Nonetheless, if you look hard enough, there are positive signs to point to for the future of NCD external funding. These include an NCD target in the new Sustainable Development Goals and a new report from the WHO Global Coordinating Mechanism on NCDs (here) argues cogently for more NCD funding and provides a detailed set of steps to guide countries in raising funds for NCDs – both from domestic budgets and from development partners, the new euphemism for donors. There are also hints of growing interest from new donors, including some of the big bilaterals – a group that has been largely missing-in-action from the field of NCD funding as I documented here.  And, closer to home, I can’t neglect to mention a substantial investment in global NCDs from RTI International, my new professional home!
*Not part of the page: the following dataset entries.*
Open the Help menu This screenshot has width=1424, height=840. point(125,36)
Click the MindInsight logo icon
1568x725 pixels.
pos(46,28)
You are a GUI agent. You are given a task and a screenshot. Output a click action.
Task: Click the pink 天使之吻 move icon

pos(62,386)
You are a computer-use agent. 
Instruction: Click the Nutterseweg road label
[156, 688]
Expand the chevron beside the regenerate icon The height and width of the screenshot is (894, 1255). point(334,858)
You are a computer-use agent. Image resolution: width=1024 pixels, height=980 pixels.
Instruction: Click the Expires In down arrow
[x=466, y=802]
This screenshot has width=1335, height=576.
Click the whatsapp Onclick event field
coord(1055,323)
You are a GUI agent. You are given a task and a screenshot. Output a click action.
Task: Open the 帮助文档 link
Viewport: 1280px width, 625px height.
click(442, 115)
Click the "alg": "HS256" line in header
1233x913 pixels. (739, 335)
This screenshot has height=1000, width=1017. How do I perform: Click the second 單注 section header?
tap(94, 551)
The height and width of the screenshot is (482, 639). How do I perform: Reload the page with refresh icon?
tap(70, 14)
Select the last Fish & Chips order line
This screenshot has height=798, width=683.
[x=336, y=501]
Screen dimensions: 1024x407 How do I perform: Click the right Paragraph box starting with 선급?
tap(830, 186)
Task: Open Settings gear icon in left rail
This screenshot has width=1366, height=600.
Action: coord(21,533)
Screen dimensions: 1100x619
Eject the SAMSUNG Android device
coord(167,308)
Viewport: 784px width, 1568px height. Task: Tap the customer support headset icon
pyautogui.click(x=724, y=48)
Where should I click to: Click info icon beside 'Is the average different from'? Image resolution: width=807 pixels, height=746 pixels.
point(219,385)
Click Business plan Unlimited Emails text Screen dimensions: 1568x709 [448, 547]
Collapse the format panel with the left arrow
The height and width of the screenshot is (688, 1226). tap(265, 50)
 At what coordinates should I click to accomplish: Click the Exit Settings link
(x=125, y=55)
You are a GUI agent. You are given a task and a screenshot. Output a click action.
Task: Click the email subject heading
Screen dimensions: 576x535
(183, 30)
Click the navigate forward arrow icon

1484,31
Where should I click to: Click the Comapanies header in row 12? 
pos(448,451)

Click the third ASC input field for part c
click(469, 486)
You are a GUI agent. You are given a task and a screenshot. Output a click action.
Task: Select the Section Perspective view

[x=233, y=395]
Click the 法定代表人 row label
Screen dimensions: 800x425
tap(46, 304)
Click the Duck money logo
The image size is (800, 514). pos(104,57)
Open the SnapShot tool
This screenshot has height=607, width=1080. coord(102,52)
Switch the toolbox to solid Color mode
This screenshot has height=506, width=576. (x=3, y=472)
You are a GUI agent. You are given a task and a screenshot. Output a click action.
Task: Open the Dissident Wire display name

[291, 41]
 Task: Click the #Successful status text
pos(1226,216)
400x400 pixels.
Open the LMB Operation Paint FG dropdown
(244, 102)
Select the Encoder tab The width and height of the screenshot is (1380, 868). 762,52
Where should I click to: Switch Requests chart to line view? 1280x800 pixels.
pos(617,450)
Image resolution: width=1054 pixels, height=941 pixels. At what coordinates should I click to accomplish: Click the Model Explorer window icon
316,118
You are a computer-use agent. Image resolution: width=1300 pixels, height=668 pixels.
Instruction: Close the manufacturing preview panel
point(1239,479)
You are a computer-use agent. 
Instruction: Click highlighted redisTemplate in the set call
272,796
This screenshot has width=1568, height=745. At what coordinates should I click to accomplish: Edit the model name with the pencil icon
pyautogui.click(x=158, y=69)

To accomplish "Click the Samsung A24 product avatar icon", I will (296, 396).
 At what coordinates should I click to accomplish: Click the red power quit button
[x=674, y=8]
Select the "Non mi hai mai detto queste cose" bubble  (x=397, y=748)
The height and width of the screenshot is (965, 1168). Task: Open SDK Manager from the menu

No doubt there are other encouraging signals that I’m not aware of.

As we look toward the next milestone UN meeting on NCDs in 2018, what more can we do to reverse this dangerous backsliding in NCD donor funding? A few thoughts:

  • We need to demonstrate to donors and other funders that incorporating NCD prevention, care, and management into primary care will strengthen health systems and improve patient outcomes. Countries from Ethiopia to Rwanda to Thailand to Turkey are doing just that.
  • We need to experiment with new health delivery models that answer questions donors are interested in, such as how to achieve a continuum of care across platforms and from acute to chronic; and how to reach the poor who suffer the most from premature chronic illnesses. The Medtronic Foundation’s HealthRise and HeartRescue projects are building the kind of evidence that donors need to be convinced there are proven solutions, while the Lancet Commission on NCDIs of the Poorest Billion is working to establish a better alignment with donor priorities, such as reducing poverty.
  • And yes, we need to get out there and make noise! Richard Horton wasn’t all wrong when he called upon the NCD community to fight harder for what we believe in – but he wasn’t completely right either.


About the Author

Rachel Nugent, PhD, works on economic aspects of global NCDs (@RachelNugent). Rachel recently became Vice President for Global NCDs at RTI International, a global non-profit research organization (@RTI_Int). She formerly was director of the Disease Control Priorities Network at the University of Washington. Rachel is a member of NCD Alliance’s Expert Advisory Council.

[1] Our own figures in Nugent, Feigl (2010) showed a larger proportion (2.7% of DAH) due to a broader definition that captured additional funding.